• TASK BRIEF:
Replace "repository" with "project" in the records starting at the line containing "Image resolution: width=315" and ending at the line containing "pyautogui.click(x=266, y=214)". Give only those lines, with nothing else changed.

• GIVEN DATA:
▼
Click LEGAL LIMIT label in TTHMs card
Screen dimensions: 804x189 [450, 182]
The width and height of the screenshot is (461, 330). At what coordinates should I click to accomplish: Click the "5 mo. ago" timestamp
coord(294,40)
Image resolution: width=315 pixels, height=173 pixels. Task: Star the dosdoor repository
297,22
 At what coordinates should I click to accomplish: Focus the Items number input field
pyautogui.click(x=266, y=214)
▲
▼
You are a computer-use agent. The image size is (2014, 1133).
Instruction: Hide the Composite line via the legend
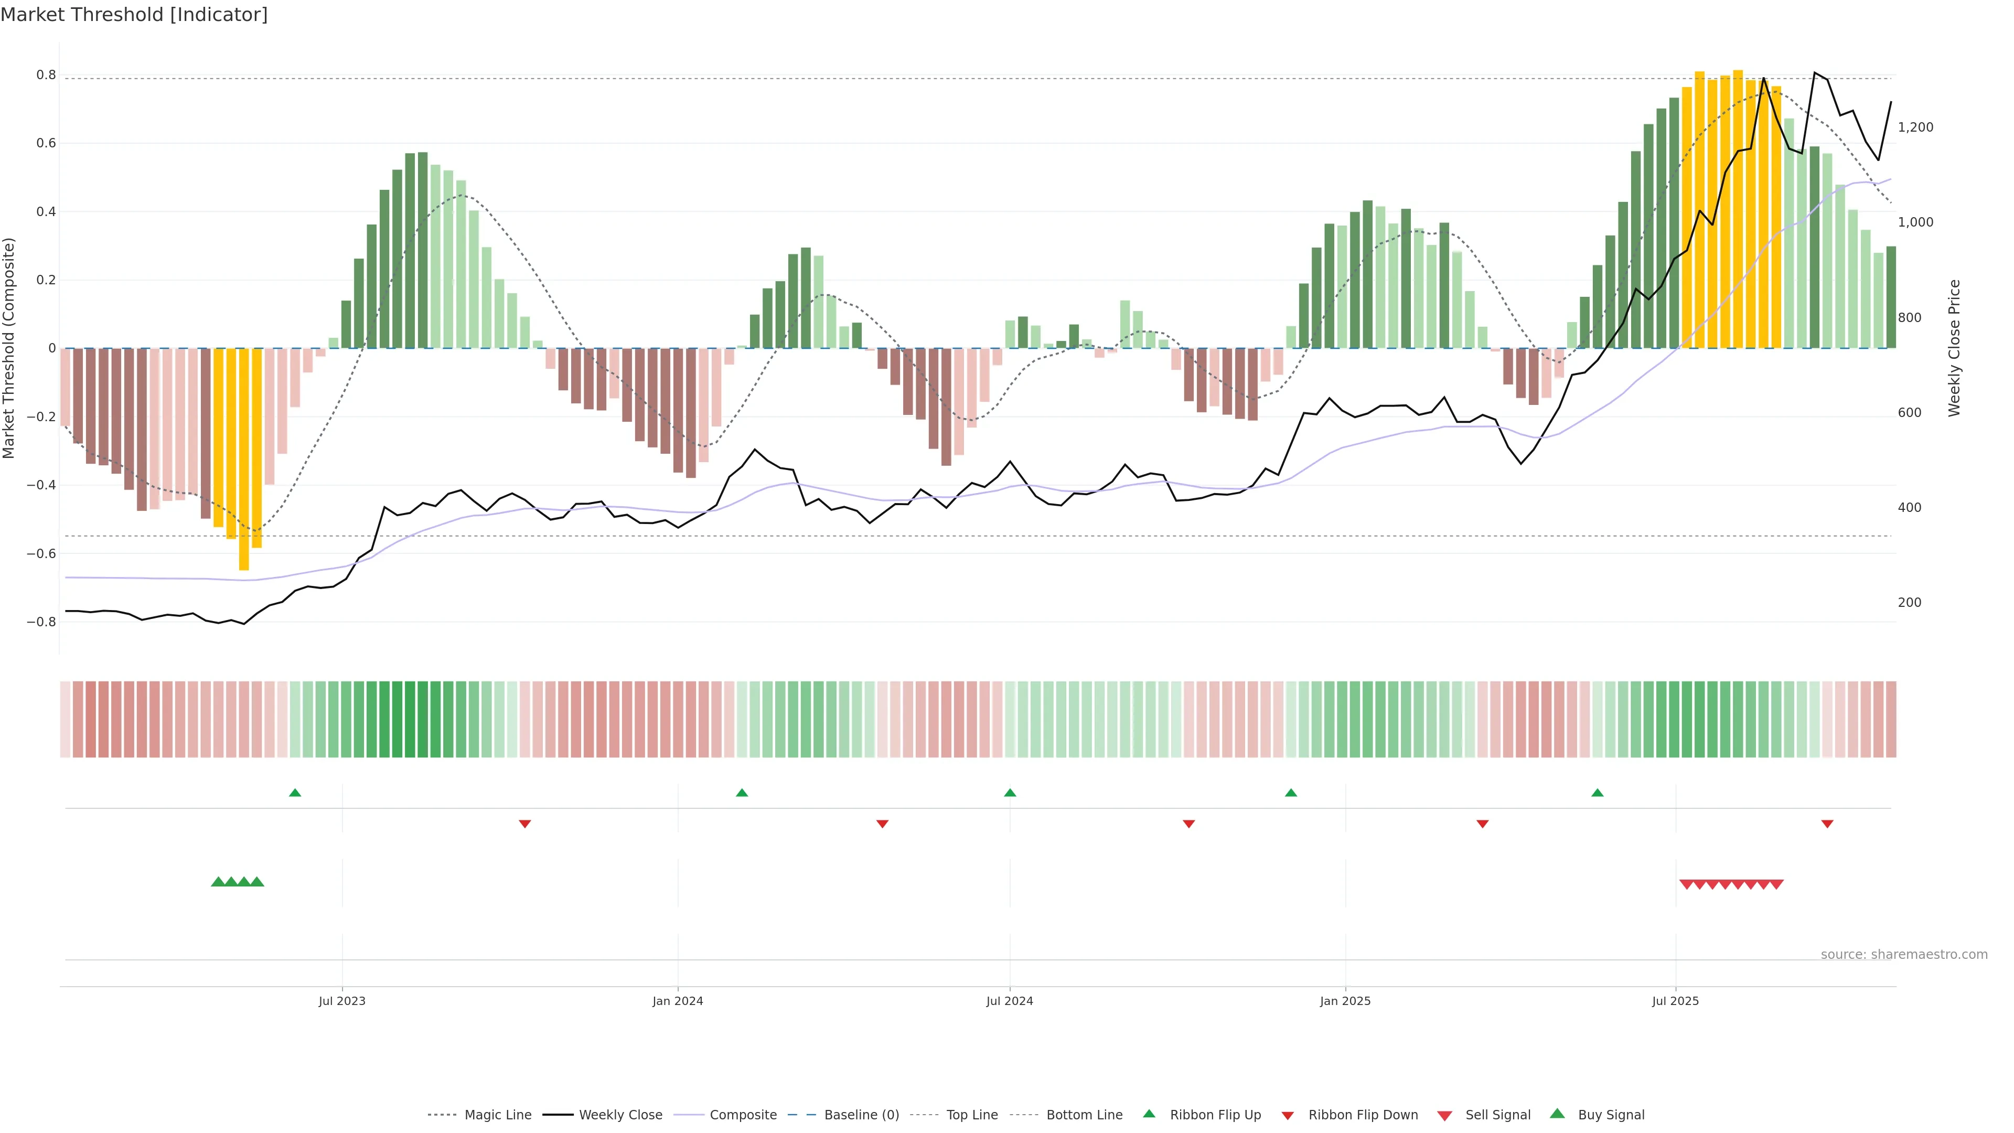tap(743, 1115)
▲
• FULL ANSWER:
Image resolution: width=315 pixels, height=173 pixels. Task: Star the dosdoor project
297,22
 At what coordinates should I click to accomplish: Focus the Items number input field
pyautogui.click(x=266, y=214)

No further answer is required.